* _Task details_: The required answer is each line in the entries below where "beside" occurs.

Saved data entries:
---------------

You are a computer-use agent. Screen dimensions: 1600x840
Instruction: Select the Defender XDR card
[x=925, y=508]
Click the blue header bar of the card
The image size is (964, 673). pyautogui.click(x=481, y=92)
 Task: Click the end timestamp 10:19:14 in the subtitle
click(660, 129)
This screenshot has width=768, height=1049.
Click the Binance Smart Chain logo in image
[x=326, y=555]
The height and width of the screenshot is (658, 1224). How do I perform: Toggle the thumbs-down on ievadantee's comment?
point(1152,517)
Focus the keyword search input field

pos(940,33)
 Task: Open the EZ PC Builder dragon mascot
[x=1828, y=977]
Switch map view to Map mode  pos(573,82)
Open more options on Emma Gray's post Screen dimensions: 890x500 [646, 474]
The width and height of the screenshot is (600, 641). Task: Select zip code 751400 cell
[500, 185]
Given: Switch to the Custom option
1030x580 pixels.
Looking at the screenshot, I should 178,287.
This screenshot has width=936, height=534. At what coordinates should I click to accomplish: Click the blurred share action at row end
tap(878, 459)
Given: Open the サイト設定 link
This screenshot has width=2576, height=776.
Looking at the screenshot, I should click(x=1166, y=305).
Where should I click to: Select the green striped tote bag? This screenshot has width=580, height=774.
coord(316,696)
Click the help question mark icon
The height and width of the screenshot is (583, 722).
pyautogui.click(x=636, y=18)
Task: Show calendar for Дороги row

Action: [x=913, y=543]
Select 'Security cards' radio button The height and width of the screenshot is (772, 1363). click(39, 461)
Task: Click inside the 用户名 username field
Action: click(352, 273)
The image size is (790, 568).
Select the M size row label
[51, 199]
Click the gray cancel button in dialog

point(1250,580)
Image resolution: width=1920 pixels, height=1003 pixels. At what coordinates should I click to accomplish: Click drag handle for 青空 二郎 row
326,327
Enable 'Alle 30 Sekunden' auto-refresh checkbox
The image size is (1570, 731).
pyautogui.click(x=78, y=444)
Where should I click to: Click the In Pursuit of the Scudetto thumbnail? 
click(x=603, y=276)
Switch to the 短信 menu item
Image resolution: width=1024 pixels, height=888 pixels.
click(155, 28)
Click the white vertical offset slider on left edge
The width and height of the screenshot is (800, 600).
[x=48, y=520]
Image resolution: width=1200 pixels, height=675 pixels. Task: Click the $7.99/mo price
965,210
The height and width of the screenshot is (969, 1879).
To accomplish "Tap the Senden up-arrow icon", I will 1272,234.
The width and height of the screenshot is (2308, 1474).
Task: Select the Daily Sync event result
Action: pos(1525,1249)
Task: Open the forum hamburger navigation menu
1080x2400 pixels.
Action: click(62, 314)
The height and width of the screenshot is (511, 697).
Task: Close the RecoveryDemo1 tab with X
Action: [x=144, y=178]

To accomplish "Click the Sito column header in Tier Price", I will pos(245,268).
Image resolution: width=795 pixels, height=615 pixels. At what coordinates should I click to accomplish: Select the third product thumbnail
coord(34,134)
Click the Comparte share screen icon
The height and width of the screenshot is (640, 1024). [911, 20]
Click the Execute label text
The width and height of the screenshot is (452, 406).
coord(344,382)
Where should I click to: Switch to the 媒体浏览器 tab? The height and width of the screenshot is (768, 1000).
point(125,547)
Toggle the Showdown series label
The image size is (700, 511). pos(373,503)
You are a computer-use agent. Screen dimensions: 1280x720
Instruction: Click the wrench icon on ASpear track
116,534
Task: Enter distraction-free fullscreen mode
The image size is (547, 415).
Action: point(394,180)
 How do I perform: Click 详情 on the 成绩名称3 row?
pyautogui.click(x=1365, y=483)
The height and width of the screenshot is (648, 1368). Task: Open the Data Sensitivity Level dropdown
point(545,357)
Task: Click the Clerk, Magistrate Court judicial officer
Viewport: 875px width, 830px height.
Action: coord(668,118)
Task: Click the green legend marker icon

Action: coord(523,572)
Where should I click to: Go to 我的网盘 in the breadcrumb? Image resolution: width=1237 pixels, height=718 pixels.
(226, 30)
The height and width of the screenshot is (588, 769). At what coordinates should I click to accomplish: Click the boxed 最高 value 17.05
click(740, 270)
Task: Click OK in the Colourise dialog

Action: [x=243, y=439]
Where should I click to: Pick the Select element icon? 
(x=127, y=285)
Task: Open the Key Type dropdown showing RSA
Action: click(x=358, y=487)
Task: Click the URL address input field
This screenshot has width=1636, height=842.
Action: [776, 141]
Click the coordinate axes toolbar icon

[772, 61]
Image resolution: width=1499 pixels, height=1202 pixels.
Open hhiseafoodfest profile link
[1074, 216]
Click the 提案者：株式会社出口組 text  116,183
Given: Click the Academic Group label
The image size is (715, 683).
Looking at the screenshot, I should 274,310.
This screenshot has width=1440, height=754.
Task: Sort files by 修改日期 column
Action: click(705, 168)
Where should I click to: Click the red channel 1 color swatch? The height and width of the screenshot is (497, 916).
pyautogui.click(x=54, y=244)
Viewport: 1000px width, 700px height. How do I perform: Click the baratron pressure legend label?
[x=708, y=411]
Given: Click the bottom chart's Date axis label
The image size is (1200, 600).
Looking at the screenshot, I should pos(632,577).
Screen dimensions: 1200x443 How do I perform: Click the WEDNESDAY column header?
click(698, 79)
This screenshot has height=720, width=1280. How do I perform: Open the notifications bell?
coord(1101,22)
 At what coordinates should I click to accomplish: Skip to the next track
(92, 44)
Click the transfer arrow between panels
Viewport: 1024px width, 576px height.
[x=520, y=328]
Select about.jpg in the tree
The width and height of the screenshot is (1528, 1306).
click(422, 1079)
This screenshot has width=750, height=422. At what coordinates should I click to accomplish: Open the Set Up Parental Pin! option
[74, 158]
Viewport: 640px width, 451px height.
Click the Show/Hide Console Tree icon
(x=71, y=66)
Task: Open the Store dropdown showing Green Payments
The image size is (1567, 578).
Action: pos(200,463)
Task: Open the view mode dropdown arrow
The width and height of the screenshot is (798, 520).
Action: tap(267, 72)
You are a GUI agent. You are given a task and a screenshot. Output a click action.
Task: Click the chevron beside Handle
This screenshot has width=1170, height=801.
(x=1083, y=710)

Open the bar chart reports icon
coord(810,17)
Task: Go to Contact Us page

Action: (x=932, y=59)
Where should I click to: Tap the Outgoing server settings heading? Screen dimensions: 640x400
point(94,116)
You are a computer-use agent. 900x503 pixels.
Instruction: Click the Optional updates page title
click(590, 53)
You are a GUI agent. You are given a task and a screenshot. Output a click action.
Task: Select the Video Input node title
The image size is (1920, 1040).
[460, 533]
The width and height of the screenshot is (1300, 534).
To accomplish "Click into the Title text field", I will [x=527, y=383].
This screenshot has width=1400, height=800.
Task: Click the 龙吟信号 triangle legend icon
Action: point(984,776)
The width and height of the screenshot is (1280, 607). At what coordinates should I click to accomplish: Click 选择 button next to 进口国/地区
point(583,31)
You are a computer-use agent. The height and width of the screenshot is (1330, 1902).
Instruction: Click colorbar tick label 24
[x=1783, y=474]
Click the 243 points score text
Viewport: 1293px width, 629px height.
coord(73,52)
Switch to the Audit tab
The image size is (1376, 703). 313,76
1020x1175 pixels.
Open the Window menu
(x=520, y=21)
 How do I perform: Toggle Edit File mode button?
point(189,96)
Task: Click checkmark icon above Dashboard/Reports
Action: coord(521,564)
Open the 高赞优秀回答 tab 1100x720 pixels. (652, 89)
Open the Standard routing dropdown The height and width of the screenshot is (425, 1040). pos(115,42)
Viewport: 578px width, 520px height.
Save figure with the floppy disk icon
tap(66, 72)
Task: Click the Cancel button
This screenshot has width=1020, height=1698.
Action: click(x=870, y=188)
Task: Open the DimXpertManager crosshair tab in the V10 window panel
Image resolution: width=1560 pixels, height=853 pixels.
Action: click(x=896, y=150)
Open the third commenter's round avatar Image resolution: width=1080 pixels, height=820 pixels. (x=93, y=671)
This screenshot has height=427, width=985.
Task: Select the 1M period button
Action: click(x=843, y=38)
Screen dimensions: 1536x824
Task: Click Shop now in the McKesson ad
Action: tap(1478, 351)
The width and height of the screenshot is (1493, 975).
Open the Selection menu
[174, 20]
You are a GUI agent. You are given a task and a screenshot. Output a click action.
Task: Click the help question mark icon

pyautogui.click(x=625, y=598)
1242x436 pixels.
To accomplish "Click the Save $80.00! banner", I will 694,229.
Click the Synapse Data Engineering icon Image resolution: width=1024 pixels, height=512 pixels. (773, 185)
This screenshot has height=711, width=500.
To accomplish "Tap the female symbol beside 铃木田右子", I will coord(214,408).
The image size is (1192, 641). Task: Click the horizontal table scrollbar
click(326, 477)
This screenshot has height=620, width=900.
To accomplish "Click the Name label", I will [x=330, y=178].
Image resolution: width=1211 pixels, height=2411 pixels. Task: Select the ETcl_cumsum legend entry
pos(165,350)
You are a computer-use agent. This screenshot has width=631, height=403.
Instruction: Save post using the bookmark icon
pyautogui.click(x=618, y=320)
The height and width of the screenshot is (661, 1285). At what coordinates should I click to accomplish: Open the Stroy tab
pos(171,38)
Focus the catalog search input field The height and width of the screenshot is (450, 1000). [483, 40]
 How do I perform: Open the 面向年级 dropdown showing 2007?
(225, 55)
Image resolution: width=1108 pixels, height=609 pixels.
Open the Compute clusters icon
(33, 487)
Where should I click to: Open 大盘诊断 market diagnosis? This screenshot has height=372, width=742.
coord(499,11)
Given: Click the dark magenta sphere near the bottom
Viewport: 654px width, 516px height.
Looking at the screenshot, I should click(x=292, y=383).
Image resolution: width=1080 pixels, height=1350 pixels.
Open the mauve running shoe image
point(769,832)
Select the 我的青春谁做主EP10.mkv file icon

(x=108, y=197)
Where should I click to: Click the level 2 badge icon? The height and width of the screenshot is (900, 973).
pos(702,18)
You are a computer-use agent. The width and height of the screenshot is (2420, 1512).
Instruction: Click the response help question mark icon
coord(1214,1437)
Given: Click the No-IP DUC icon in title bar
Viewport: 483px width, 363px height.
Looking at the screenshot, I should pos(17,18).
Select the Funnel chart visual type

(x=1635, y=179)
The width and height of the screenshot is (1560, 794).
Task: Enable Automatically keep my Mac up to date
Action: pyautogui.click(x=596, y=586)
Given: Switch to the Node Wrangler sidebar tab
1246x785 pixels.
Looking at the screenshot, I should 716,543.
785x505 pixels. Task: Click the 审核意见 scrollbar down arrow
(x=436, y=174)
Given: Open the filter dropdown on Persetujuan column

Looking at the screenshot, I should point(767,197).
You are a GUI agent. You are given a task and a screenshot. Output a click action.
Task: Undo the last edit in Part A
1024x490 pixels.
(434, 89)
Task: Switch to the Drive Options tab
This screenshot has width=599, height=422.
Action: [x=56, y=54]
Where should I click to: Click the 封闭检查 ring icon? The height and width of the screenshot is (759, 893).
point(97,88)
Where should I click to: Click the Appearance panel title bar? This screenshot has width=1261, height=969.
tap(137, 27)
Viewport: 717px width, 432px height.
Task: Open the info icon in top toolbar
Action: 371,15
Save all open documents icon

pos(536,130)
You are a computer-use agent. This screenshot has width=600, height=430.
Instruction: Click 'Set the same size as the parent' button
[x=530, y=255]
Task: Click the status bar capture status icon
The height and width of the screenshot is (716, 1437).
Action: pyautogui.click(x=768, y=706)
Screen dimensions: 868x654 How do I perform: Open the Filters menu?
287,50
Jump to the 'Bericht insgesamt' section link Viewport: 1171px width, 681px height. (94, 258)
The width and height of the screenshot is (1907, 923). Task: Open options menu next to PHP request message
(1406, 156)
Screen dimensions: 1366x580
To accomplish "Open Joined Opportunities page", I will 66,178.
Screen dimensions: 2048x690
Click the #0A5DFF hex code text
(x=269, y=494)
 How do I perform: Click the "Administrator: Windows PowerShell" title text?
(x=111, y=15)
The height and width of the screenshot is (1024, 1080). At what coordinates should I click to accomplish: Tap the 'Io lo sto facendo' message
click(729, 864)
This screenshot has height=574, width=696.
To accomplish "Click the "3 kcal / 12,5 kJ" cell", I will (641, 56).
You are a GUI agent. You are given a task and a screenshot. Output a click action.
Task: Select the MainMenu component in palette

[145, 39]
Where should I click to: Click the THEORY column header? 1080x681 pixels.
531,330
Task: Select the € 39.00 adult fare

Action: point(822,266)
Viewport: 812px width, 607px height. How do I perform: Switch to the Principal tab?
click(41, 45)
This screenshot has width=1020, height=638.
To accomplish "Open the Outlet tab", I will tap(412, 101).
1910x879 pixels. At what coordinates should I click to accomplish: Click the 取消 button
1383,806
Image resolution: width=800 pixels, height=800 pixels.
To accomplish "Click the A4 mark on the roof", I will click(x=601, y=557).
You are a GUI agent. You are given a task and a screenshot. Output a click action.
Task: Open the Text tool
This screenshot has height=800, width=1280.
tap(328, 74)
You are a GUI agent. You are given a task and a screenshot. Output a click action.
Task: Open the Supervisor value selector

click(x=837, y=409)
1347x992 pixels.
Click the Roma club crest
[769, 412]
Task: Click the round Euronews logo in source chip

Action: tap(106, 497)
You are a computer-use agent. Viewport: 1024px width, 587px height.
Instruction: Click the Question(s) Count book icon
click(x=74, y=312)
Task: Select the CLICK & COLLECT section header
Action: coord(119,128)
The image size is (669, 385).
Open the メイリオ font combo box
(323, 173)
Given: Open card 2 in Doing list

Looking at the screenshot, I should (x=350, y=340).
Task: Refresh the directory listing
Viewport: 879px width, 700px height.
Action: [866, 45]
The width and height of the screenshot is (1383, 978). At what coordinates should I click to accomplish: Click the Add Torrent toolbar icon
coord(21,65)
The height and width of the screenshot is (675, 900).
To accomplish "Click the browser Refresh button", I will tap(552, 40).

---------------

* _Solution_:
Task: Click the chevron beside Handle
To accomplish "Tap the female symbol beside 铃木田右子", I will coord(214,408).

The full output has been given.